I’ve summarized all the key points in text below, but also included at the bottom of this article is an audio recording of the entire conversation we had with Darrin Morgan, director of sustainable aviation fuels at Boeing. Thanks to Karel for kindly sharing that, and thanks to Darrin for allowing us to record him.

Biofuels Backstory

First of all, let me say that I have hardly covered biofuels in the past couple of years because I more or less gave up on them as a genuinely sustainable and cost-competitive near-term solution to our climate, pollution, and resource scarcity crises. Algae biofuels look like they won’t be cost competitive until the mid to late 2020s at the earliest, if ever. Meanwhile, cellulosic biofuels seem to have many of the same critical drawbacks as first-generation biofuels.

Two of the biggest drawbacks of conventional (1st-generation) and cellulosic biofuels are that they require a tremendous amount of freshwater and arable land for their production. These resources are basic necessities of human life. Unfortunately, they are also in short supply for over a billion people.

The new biofuel Boeing and partners have developed skirts those issues completely. But I’ll get back to that after another interesting backstory, one I was not aware of.

Oil Problems… Including Problems For Airliners

While the biofuel backstory is pretty well-known, some important parts of the oil backstory are new to me, and surely many or all of you. We all know that burning oil for energy is a leading cause of globe warming, that oil security issues and wars are a major harm to society, and that oil resource scarcity and price spikes are also a continuous threat to society. All of these issues alone would have companies like Boeing looking for a sustainable, cost-competitive fuel alternative. But something else also has Boeing looking for an alternative to petroleum — the quality of today’s oil supply.

Written instruction a> Please reproduce the stretch of the records from the line containing "The width and height of the screenshot is (1100, 538)." through the end of the records, substituting "interface agent" for "GUI agent" and leaving everything else unchanged.
The records that follow are unrelated to the text.

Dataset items
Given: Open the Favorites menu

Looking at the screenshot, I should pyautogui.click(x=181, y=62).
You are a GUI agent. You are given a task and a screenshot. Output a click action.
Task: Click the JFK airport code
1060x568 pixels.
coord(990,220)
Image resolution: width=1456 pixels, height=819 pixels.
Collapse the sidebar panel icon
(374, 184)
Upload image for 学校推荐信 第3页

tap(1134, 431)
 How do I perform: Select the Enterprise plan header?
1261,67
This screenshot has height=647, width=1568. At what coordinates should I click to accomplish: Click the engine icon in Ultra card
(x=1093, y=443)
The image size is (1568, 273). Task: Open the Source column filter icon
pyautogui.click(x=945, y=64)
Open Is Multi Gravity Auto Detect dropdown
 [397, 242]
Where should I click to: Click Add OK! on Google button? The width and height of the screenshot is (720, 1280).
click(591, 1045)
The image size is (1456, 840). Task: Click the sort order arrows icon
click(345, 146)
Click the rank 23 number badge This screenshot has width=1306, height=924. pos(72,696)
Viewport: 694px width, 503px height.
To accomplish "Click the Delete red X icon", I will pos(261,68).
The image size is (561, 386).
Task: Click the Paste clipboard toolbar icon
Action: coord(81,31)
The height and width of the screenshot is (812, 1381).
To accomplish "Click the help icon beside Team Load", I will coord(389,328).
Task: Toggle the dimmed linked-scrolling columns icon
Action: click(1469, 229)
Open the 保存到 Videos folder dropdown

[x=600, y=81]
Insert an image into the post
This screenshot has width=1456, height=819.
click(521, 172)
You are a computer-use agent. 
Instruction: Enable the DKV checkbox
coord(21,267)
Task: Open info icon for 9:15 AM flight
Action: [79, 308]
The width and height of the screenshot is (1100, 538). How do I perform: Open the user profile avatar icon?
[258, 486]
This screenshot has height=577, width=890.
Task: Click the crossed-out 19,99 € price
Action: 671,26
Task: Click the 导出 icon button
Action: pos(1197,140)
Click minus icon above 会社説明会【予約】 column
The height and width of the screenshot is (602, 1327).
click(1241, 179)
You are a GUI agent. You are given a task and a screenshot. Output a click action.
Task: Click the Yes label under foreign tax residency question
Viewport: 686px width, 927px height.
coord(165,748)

Written instruction b>
Answer these questions from the article on Boeing's biofuel, one answer per line:
(i) What is Darrin Morgan's position at Boeing?
(ii) By when, at the earliest, are algae biofuels expected to become cost competitive?
(iii) Which two resources do conventional and cellulosic biofuels need in tremendous amounts?

Reply a>
The width and height of the screenshot is (1100, 538). How do I perform: Open the user profile avatar icon?
[258, 486]
This screenshot has height=577, width=890.
Task: Click the crossed-out 19,99 € price
Action: 671,26
Task: Click the 导出 icon button
Action: pos(1197,140)
Click minus icon above 会社説明会【予約】 column
The height and width of the screenshot is (602, 1327).
click(1241, 179)
You are a interface agent. You are given a task and a screenshot. Output a click action.
Task: Click the Yes label under foreign tax residency question
Viewport: 686px width, 927px height.
coord(165,748)

Reply b>
(i) Director of sustainable aviation fuels
(ii) The mid to late 2020s
(iii) Freshwater and arable land